Zarco, lui, a fait peu ou prou ce qu'il avait fait dimanche dernier. Et il a bien fait. L'aîné des pilotes tricolores court toujours après une première victoire parmi l'élite, après y avoir décroché neuf podiums dont six places de deuxième. Qu'importe. Il est chez Pramac, l'équipe satellite de Ducati, pour rendre la confiance que lui a accordé le constructeur italien. Fin 2019, quelques mois après l'arrêt brutal de sa collaboration avec KTM, Gigi Dall'Igna, le patron de la section course de la firme bolognaise, l'avait repêché alors qu'il était proche de faire ses adieux à la catégorie reine.

L'un avait tout pour succéder à Rossi, l'autre y est parvenu

À deux doigts de prendre la porte, Zarco est repassé par la fenêtre. Sa science du pilotage et la précision de ses observations techniques ont fait de lui l'un des chouchous du grand manitou de Ducati. En deux courses, il a démontré que son talent n'était peut-être pas aussi brut que celui de Jack Miller, Francesco Bagnaia et Jorge Martin, mais qu'il était certainement au moins aussi précieux. Ducati rêvait de trouver le logiciel capable de mettre au point la machine anti-Marquez. Le constructeur de Borgo Panigale l'a trouvé.
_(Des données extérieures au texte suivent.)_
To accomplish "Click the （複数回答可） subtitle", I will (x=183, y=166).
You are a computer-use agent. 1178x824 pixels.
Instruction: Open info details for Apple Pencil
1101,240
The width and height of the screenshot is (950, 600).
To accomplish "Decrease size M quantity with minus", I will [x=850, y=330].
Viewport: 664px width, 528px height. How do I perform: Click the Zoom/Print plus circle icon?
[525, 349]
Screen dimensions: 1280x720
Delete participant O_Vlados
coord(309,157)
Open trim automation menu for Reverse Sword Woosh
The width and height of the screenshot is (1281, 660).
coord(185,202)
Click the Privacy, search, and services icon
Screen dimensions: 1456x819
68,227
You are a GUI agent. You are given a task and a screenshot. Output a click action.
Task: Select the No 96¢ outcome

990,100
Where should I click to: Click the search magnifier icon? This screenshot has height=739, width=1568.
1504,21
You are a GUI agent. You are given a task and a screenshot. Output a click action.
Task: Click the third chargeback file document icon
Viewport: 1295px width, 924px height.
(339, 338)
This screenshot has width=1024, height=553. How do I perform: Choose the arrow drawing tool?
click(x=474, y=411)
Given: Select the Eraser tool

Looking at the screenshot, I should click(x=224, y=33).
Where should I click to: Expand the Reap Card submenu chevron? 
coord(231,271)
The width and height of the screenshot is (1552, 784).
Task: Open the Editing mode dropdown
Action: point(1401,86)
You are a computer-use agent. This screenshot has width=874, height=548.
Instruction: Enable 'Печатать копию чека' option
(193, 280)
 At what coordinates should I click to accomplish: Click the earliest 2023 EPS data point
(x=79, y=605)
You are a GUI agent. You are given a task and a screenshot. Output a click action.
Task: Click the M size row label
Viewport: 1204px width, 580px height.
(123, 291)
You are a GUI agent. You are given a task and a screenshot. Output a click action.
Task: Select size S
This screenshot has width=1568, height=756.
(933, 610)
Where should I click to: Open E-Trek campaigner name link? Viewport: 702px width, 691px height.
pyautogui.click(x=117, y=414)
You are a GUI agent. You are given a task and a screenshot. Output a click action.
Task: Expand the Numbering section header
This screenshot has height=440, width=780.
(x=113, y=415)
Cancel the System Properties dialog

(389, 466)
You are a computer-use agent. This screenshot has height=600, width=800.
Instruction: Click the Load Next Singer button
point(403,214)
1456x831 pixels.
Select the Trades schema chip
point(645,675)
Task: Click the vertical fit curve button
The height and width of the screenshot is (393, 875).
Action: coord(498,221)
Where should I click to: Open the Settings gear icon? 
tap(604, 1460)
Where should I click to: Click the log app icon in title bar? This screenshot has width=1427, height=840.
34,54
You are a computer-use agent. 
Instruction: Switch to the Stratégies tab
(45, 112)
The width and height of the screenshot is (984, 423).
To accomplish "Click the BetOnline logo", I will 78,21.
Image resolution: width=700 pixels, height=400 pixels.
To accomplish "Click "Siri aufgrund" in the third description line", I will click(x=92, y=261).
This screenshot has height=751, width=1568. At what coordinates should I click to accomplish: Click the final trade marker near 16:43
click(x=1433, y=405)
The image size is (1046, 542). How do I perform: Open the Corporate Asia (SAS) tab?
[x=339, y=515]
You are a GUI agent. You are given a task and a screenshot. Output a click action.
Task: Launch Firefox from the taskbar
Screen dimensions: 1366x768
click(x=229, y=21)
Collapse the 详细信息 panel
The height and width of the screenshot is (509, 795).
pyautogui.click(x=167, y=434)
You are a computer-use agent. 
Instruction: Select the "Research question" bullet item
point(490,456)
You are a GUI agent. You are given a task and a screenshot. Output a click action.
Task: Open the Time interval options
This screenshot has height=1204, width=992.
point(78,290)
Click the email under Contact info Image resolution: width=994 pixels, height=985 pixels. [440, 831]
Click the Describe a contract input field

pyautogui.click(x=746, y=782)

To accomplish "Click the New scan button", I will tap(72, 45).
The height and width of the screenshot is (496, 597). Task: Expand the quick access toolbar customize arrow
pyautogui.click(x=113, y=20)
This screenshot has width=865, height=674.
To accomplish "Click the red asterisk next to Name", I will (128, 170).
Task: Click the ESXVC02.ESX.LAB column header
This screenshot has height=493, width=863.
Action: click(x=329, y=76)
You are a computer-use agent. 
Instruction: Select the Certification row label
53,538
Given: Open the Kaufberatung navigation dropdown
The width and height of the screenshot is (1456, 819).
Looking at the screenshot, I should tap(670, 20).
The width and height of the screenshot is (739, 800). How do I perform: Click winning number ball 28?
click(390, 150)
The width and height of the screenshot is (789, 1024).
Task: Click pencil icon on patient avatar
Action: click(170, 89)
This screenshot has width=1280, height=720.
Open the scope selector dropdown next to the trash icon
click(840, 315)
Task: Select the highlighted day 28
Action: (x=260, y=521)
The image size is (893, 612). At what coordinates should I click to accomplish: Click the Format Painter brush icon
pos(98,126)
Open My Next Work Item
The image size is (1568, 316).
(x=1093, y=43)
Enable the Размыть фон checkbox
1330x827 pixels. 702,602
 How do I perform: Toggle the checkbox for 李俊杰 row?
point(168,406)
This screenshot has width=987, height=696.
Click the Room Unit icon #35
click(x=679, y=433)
Une image historique : Yohann Zarco (2e) et Fabio Quartararo (1er) sur le podium au Qatar

Crédit: Getty Images

"Je continue d'apprendre à connaître cette Ducati, a-t-il assuré après la course. Je dois encore apprendre à mieux contrôler pour me sentir plus à l'aise et disposer de plusieurs solutions durant la course. Si je peux continuer à évoluer sur ce point et profiter du potentiel de cette machine sur d'autres circuits, je pourrais m'amuser." À plusieurs reprises, le double champion du monde Moto2 a évoqué du bout des lèvres son statut de leader du Mondial. Peut-être provisoire. Mais certainement pas anodin. "Il a un rôle différent, a susurré son coéquipier Jorge Martin, qui a longtemps mené la course avant de céder face aux deux Français. Il vise le titre." Preuve que Ducati croit en lui autant qu'en tous ses autres pilotes.
Dans un autre scénario, Yamaha s'en mordrait les doigts : il y a un peu plus de deux ans, alors qu'elle avait encore Zarco dans son giron, la firme aux diapasons s'était abstenue de lui proposer une place au sein de son équipe officielle ou, au moins, un matériel d'usine qui lui aurait permis de jouer les premiers rôles. À l'époque, Valentino Rossi était encore intouchable. En 2021, elle a finalement accordé cette confiance à un autre Français. Tant mieux pour elle. Tant mieux pour Ducati. Et, disons-le, tant mieux pour nous aussi.